• WHAT TO DO:
Scan the records and identify every line in which the string "dropdown" occurs, then return those lines.

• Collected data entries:
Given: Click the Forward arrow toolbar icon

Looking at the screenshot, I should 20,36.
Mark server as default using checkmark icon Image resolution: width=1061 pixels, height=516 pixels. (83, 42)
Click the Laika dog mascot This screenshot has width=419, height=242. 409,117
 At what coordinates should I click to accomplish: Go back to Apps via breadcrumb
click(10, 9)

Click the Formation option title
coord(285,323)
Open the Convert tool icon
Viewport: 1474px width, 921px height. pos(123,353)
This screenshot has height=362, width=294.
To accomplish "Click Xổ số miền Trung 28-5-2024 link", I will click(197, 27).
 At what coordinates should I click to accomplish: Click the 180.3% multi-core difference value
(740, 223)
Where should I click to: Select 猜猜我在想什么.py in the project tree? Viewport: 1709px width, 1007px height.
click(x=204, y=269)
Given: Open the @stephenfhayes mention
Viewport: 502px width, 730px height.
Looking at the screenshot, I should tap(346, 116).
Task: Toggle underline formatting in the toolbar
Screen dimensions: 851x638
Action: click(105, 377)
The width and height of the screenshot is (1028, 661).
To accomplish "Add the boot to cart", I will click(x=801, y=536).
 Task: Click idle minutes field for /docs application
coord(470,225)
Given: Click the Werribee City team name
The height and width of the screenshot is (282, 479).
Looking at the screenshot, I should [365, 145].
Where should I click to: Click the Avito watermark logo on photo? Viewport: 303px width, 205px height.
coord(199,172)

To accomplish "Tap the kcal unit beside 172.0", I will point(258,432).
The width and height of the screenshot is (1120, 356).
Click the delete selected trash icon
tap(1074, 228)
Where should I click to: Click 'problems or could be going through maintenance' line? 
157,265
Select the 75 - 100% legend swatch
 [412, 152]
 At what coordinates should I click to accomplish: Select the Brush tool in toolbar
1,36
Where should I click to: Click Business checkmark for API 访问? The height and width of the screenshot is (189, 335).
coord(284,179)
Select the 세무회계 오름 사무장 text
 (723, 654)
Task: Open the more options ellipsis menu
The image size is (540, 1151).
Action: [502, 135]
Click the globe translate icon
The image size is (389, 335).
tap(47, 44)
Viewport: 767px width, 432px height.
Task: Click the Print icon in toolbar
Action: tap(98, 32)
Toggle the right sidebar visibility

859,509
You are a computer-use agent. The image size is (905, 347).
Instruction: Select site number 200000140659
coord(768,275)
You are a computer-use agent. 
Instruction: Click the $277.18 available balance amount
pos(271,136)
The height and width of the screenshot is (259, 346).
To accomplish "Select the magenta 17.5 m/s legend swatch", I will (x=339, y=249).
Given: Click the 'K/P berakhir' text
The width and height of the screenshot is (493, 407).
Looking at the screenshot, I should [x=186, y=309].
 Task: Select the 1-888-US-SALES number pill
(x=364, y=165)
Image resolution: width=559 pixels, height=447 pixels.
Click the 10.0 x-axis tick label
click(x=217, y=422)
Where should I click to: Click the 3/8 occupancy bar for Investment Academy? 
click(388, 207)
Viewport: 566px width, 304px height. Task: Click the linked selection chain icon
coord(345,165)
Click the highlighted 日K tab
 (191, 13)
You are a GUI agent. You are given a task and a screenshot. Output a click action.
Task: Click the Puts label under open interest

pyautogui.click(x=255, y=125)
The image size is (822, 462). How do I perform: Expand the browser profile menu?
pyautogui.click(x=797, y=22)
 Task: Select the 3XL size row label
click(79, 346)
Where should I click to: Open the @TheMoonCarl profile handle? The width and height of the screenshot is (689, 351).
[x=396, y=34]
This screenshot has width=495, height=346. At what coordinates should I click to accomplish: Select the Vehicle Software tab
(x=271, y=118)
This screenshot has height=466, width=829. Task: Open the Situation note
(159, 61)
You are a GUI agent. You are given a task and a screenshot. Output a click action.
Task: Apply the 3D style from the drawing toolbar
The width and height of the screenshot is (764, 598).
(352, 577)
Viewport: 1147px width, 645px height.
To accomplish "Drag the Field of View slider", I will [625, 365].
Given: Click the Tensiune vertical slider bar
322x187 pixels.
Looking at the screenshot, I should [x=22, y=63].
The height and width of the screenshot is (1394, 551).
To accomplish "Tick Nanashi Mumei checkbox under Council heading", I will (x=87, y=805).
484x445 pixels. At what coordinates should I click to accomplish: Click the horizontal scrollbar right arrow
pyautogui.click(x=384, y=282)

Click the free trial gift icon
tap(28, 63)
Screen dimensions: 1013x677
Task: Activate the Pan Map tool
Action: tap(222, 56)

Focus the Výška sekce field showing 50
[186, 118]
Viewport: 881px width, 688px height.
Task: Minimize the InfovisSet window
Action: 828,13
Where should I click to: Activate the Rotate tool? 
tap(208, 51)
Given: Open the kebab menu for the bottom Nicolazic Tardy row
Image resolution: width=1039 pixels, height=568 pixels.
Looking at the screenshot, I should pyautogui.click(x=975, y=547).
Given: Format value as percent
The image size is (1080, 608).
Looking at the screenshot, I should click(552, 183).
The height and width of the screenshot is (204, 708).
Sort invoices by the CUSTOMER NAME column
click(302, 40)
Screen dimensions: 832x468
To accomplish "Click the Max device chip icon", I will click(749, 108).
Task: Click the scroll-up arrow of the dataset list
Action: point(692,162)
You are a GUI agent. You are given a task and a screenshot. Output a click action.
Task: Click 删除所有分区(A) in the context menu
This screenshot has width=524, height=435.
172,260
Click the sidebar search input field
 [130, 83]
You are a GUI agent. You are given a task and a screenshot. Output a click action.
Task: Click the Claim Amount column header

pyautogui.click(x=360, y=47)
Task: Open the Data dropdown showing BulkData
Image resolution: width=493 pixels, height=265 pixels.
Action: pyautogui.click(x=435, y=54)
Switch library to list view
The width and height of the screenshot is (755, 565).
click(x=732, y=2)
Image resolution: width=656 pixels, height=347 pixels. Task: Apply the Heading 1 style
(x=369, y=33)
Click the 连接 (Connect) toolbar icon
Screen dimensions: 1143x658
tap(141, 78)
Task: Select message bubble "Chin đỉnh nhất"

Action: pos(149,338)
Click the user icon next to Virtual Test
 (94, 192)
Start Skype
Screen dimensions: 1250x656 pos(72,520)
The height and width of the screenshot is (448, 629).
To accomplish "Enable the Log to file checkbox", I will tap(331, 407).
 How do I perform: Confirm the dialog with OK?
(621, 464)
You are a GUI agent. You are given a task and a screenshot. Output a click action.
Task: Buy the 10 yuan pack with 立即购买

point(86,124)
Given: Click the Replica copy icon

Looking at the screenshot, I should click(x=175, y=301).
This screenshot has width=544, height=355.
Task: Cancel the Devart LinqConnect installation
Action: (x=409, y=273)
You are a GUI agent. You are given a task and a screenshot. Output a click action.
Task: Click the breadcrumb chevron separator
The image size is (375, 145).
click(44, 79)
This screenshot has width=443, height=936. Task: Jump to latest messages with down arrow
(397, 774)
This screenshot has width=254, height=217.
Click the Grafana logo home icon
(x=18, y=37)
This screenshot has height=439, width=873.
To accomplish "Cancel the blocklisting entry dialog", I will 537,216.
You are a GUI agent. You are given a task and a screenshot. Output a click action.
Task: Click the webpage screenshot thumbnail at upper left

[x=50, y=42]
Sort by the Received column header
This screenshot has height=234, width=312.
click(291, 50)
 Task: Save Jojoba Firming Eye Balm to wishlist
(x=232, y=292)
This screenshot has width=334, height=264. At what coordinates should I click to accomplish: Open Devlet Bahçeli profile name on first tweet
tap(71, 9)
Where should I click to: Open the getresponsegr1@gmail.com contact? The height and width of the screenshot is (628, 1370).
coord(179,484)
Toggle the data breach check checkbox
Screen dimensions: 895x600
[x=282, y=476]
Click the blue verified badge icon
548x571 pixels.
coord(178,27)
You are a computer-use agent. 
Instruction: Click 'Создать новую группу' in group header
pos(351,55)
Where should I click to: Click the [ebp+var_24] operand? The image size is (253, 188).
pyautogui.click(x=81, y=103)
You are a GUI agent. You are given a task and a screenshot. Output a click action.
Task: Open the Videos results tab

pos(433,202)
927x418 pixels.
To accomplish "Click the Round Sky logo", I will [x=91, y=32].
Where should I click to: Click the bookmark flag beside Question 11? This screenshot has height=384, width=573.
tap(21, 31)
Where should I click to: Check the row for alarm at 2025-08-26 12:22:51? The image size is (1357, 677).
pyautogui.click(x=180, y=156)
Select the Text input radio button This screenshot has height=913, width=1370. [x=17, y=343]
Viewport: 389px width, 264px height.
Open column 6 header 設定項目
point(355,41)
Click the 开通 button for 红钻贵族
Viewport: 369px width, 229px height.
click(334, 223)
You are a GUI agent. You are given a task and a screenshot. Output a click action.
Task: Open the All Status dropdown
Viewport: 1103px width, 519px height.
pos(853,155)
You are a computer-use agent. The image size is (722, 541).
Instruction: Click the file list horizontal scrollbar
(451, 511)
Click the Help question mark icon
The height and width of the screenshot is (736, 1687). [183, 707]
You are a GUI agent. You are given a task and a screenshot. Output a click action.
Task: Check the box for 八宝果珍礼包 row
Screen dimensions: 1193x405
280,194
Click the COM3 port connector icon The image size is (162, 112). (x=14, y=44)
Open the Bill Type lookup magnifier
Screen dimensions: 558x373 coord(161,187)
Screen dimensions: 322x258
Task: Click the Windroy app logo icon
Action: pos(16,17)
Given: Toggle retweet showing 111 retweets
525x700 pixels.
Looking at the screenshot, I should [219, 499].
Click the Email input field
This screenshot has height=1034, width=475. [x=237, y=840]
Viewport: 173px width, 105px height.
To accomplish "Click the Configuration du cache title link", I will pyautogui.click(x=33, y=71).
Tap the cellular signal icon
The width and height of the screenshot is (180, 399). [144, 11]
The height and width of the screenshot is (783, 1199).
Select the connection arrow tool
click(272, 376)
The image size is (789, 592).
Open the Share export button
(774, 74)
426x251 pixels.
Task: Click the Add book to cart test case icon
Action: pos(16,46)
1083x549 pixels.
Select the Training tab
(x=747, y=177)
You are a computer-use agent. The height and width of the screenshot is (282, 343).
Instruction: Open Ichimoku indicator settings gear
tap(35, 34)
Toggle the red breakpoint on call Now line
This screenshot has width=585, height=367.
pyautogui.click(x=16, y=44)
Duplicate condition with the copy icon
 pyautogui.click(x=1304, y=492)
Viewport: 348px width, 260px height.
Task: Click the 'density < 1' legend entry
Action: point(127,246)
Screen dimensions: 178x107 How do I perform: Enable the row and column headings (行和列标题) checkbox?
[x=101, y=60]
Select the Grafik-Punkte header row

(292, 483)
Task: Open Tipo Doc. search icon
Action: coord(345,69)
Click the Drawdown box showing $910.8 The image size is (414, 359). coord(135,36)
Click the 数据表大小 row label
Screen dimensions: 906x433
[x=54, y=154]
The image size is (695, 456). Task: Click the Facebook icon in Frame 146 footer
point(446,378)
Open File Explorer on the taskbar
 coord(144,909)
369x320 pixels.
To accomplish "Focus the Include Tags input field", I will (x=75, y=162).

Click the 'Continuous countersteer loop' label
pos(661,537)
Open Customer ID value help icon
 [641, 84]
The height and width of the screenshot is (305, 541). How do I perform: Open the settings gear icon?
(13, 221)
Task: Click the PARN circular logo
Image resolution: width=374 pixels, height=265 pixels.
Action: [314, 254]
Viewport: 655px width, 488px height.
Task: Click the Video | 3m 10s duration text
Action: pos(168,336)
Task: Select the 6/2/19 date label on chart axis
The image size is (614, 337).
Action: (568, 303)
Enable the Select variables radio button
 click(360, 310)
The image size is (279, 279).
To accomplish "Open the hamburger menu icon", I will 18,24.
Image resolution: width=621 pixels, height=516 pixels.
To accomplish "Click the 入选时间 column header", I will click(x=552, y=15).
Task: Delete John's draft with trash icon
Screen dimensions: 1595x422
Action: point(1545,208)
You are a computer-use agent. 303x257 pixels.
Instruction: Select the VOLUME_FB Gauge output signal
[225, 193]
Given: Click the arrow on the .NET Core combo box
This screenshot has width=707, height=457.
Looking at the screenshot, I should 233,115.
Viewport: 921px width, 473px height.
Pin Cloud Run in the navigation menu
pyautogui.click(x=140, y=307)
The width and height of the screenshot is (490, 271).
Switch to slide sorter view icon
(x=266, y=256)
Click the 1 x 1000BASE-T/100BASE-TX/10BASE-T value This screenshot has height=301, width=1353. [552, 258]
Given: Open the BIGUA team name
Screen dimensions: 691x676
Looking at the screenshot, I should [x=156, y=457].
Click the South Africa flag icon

• REPLY:
Task: Open the Data dropdown showing BulkData
Task: Open the All Status dropdown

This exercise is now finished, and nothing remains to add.